I’ve been very much looking forward to the U.S. release of this novel by Sarah Perry. It has a Victorian lady naturalist, a minister, and a mysterious sea monster. What could be better? And the reviews from the U.K. have been overwhelmingly positive.
Alas, I was disappointed. My first mistake is the one I often make when reading Victorian-era historical fiction. I want it to be like Sarah Waters. I know it’s not fair, but I’ve read all her books and I want there to be more. But knowing it’s not fair, I can be pretty quick to adjust my expectations. Something that feels like another Michael Cox novel would be just fine, better than fine. Or, if I consider similarly premised books from other times and places, there’s Emma Donoghue’s The Wonder. Or Elizabeth Gilbert’s The Signature of All Things.
The Essex Serpent is like none of these books. It’s an original. That may speak well of Perry’s talent as a writer, but it didn’t do much for me as a reader.
The first problem I found is that it takes a ridiculously long time to get started. Well over 100 pages. There are lots of characters beyond Cora Seaborne, the recently widowed fossil collector, and William Ransome, the country vicar with a big family and devoted wife, Stella. There’s a pair of doctors, Luke Garrett and George Spencer. And then there’s Charles and Katherine Ambrose, a good-hearted couple who bring the characters together.
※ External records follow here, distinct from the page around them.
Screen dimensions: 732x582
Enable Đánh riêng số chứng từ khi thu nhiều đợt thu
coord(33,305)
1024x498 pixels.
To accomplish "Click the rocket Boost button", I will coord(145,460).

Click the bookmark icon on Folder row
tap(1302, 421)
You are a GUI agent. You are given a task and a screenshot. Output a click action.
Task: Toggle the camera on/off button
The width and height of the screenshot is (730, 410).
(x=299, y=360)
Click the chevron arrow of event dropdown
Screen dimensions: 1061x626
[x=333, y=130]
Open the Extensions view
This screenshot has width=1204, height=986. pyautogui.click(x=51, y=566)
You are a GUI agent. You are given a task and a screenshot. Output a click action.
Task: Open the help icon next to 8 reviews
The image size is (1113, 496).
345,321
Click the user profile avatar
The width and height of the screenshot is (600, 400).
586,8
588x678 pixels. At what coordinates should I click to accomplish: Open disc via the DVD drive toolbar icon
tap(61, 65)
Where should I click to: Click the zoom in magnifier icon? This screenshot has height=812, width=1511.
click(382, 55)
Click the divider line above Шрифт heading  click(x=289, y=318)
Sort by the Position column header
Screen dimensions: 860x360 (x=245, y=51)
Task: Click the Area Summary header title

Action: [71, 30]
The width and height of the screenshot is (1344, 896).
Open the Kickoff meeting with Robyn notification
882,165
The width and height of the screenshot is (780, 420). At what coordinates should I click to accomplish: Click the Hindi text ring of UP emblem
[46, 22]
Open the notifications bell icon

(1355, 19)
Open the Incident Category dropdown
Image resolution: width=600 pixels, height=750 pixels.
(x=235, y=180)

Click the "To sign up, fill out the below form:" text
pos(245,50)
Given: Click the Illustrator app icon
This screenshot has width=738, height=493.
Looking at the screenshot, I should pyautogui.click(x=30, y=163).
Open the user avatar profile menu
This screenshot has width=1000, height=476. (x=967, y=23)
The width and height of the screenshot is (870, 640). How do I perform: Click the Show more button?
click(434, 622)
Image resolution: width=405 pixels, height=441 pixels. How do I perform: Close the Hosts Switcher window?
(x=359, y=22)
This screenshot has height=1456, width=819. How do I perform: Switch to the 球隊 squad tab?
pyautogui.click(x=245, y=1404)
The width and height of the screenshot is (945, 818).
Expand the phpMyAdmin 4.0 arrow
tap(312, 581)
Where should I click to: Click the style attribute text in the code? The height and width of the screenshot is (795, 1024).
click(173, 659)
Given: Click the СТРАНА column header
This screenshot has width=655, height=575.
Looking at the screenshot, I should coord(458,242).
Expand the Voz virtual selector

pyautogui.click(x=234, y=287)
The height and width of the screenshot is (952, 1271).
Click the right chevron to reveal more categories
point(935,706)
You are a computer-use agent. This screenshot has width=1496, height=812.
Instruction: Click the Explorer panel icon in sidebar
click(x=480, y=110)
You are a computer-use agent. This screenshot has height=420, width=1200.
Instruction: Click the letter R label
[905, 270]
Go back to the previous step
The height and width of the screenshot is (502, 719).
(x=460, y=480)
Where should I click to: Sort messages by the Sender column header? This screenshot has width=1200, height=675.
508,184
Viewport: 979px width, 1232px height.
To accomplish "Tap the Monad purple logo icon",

And then there are various children, most notably Cora’s son Francis, who appears to be autistic, and the Ransomes’ clever daughter, Joanna. And Cora has a companion, Martha, who appears to be in love with her.
After Cora’s abusive husband dies, the first hundred pages of the book are mostly the various characters making introductions and eventually meeting. In every case, the characters form ideas of who they will meet, and they are invariably surprised. The main meeting is that of Cora and the Ransomes. Cora has come to Essex to look for fossils when she hears the story of some sort of sea creature that has been terrorizing the region. Excited by the idea of finding a new species or one believed to be extinct, she decides to learn more. William, however, is tired of the stories about the creature, believing them to be relics of old superstitions, not appropriate for Christians.
What the book does not show is Cora actually doing much investigating. Instead, it focuses on atmosphere, most notably the hothouse environment of a small community where everything seems uncertain and no one knows what to do about it. Feelings are bubbling over, bringing unwanted sexual attraction or sudden uncontrollable laughter. It reminded me a bit of Picnic at Hanging Rock. Perhaps if I’d had that book in mind when I started reading, I would have been more patient with the slow (agonizingly slow) burn. As it is, I felt like most of the interesting material (like Luke Garrett’s medical work) was barely touched on when a plot that appears to go nowhere gets all the attention.
The book does get better as it goes on. Passions can’t be denied, and there are consequences to face. The mystery of the serpent is revealed. By the last third, I was keen to see how it would turn out. But that didn’t quite make up for hundreds of pages of waiting for something to happen.